_REQUIRED ACTION:_
Scan the entries for "menu". Every line that holds it is to be copied.

_PROVIDED ENTRIES:_
■ ■ ■ ■

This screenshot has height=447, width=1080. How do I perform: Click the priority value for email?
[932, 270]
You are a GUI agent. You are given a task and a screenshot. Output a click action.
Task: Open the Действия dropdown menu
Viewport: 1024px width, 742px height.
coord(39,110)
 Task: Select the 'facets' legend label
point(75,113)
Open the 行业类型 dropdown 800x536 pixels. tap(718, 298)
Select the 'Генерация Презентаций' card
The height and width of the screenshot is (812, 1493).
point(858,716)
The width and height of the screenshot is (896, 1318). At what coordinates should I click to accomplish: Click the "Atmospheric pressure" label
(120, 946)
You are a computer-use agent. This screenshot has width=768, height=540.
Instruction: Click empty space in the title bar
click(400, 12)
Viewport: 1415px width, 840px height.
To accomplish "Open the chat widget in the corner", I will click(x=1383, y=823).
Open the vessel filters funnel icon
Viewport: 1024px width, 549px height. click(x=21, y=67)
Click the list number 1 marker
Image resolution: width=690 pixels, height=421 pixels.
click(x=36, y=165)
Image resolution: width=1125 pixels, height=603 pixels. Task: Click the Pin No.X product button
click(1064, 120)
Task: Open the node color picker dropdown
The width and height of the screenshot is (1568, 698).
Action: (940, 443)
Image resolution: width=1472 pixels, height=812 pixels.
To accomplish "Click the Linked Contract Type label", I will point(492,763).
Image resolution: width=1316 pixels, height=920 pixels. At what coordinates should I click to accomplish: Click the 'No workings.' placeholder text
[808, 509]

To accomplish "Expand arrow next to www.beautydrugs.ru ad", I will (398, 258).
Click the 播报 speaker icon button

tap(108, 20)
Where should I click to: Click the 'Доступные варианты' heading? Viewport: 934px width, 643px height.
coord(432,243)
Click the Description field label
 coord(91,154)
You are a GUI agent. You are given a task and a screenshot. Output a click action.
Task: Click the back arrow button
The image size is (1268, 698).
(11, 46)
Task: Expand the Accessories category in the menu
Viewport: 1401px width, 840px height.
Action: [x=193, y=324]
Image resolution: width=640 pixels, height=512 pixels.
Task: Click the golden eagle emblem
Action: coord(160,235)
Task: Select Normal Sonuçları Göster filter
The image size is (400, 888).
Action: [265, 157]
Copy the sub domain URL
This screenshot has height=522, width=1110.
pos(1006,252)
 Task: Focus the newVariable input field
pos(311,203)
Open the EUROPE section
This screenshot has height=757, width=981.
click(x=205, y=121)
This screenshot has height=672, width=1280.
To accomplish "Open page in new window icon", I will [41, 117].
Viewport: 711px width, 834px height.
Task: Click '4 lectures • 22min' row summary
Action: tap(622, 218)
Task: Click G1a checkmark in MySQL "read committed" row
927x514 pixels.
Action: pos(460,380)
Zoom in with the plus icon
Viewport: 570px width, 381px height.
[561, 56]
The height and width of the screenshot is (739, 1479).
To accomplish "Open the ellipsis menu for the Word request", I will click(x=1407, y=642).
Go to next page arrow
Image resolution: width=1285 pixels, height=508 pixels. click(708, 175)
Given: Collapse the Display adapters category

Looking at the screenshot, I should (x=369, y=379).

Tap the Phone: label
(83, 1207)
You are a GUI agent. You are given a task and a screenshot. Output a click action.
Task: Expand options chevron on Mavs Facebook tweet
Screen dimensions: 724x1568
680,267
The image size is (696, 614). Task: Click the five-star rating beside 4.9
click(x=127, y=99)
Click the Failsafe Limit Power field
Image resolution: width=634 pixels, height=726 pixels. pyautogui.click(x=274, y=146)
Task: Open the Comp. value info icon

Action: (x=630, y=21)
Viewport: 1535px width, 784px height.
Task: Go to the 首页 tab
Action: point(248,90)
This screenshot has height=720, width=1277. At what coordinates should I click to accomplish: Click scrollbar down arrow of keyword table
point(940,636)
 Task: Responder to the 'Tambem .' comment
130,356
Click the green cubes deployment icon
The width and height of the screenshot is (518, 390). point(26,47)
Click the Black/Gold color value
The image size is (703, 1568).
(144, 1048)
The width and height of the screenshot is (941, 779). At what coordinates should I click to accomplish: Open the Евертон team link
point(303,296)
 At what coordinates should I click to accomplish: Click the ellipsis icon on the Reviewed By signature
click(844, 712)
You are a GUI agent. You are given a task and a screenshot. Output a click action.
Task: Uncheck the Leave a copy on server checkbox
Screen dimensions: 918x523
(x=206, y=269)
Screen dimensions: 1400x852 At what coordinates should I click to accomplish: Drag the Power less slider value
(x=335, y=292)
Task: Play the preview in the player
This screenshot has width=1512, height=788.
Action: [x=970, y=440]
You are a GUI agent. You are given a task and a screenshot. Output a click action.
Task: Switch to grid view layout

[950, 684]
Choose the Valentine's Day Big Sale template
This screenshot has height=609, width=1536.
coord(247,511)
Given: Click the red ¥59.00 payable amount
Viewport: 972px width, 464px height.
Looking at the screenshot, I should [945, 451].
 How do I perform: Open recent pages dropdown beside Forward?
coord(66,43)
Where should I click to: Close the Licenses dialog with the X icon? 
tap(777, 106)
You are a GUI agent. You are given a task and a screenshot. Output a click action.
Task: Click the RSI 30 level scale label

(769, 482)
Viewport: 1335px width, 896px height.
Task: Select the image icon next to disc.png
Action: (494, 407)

■ ■ ■ ■

_SOLUTION TO THIS EXERCISE:_
Task: Open the Действия dropdown menu
Task: Expand the Accessories category in the menu
To accomplish "Open the ellipsis menu for the Word request", I will click(x=1407, y=642).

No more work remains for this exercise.